Written instruction: Extract from the data below everything from the line containing "Click the mobile phone icon in header" down to the line containing "tap(552, 133)", including both of those lines, and reproduce those lines without any changes.

Data for this exercise:
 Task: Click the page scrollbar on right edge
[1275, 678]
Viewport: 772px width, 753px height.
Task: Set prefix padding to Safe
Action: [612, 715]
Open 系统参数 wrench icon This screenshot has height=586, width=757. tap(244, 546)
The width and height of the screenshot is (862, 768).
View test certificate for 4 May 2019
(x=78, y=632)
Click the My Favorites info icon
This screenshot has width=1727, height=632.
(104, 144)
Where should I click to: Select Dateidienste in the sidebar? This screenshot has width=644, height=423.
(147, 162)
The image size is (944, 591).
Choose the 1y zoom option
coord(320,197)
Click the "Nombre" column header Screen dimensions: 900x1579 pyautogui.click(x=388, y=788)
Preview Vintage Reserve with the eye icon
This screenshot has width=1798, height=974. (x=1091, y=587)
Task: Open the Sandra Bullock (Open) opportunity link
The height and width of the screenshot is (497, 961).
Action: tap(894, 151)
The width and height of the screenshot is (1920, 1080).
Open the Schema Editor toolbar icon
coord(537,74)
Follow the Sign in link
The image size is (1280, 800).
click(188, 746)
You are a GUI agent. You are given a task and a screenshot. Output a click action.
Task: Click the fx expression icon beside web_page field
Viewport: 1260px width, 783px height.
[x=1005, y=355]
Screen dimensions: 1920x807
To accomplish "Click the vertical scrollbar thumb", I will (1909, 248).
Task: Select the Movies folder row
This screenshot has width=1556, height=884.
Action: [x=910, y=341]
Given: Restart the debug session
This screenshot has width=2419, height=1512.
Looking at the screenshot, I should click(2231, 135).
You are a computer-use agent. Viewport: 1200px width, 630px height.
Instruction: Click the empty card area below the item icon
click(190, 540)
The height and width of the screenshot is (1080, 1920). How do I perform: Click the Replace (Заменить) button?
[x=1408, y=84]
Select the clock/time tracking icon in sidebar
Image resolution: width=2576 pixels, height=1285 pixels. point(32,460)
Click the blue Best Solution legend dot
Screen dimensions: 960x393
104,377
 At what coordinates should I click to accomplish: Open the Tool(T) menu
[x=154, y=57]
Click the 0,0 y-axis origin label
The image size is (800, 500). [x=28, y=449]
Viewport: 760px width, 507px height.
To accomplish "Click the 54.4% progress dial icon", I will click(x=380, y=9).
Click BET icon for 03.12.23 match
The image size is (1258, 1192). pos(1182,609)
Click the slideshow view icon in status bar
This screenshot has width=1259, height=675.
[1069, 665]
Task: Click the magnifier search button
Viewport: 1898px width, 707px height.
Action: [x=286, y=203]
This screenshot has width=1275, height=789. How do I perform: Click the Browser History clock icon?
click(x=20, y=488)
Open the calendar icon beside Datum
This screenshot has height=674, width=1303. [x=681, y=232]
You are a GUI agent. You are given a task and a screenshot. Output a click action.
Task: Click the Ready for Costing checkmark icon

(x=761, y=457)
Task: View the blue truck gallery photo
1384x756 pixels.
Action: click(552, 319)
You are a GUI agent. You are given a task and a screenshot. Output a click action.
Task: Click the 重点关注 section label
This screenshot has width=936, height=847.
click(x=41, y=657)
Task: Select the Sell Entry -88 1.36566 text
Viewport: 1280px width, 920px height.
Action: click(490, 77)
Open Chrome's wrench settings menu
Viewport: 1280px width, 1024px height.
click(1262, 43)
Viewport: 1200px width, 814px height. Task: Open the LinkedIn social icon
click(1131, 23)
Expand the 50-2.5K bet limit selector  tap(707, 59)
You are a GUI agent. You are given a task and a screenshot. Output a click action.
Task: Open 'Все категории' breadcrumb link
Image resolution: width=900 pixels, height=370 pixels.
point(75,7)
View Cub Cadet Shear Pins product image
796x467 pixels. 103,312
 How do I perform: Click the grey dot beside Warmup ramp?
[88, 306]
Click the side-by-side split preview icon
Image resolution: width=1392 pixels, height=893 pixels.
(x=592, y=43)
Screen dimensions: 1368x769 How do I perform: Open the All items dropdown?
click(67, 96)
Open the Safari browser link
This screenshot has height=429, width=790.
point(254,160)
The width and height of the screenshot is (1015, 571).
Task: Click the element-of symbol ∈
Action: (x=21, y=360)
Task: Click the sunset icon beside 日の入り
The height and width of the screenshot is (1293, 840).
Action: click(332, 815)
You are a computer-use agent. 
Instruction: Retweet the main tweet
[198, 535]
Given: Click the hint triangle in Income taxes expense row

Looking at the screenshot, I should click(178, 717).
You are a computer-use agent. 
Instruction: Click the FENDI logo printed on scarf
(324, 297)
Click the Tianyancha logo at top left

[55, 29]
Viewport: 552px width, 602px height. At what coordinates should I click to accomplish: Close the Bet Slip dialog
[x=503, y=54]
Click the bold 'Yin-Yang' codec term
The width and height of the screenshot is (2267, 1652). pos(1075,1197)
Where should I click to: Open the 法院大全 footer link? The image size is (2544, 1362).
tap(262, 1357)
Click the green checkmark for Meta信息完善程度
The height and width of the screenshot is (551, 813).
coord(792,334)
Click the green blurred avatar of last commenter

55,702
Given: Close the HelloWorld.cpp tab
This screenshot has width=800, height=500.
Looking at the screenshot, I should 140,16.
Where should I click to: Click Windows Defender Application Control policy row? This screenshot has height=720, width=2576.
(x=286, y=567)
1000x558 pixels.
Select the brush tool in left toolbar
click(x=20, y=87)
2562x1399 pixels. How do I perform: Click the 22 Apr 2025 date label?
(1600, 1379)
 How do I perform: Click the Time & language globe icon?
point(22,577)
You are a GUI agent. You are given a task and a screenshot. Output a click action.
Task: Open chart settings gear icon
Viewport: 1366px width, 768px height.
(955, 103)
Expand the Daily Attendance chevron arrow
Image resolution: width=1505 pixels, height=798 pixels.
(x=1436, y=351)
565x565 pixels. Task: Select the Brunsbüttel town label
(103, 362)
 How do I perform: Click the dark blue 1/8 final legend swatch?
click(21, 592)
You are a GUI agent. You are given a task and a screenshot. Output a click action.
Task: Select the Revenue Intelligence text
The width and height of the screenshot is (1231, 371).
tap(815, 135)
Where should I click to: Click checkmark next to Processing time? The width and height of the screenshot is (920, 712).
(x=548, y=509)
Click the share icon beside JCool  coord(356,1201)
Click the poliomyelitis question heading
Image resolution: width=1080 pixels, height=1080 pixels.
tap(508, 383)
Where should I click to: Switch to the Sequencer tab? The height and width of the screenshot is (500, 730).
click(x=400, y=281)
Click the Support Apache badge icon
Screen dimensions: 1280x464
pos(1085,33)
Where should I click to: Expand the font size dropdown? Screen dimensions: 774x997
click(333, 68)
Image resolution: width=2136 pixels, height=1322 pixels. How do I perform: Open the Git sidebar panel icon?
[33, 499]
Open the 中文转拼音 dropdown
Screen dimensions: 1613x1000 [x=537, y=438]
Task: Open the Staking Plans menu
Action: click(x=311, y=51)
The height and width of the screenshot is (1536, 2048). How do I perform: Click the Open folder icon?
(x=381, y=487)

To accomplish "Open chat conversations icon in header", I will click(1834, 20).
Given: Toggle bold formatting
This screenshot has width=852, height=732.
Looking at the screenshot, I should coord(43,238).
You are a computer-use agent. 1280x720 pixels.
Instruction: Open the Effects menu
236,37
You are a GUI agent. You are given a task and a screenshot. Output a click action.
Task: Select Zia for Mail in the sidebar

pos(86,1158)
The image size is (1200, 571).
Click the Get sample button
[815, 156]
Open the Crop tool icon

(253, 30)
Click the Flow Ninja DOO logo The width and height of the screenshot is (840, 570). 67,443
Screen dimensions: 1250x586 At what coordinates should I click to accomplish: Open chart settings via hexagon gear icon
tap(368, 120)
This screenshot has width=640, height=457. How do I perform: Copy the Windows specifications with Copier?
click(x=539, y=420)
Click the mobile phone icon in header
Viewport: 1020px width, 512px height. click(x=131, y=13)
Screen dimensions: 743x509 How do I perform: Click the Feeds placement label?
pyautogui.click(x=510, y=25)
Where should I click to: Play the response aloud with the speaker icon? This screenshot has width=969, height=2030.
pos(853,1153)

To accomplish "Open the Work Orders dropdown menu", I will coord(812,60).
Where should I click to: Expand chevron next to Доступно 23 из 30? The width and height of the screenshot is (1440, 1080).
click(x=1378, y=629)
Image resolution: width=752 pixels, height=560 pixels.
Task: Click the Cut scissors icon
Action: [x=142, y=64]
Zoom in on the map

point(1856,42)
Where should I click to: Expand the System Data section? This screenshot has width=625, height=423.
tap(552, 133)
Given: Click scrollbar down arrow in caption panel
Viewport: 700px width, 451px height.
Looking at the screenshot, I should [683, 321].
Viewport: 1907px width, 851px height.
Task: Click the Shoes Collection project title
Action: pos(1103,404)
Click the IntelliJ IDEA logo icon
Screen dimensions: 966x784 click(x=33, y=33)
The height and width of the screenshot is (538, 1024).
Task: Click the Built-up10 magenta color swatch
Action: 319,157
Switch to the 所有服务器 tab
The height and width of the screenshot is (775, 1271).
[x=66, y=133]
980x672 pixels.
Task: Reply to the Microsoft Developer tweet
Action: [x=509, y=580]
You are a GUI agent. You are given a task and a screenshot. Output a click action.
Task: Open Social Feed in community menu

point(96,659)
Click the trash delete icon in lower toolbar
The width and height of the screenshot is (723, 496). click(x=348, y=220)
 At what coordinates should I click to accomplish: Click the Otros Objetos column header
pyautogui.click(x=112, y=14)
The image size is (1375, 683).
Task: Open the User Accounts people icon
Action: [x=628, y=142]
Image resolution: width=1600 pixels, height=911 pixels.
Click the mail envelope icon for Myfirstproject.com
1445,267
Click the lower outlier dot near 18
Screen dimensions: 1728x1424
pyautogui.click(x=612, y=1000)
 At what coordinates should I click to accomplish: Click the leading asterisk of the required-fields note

Full solution:
Click the mobile phone icon in header
Viewport: 1020px width, 512px height. click(x=131, y=13)
Screen dimensions: 743x509 How do I perform: Click the Feeds placement label?
pyautogui.click(x=510, y=25)
Where should I click to: Play the response aloud with the speaker icon? This screenshot has width=969, height=2030.
pos(853,1153)

To accomplish "Open the Work Orders dropdown menu", I will coord(812,60).
Where should I click to: Expand chevron next to Доступно 23 из 30? The width and height of the screenshot is (1440, 1080).
click(x=1378, y=629)
Image resolution: width=752 pixels, height=560 pixels.
Task: Click the Cut scissors icon
Action: [x=142, y=64]
Zoom in on the map

point(1856,42)
Where should I click to: Expand the System Data section? This screenshot has width=625, height=423.
tap(552, 133)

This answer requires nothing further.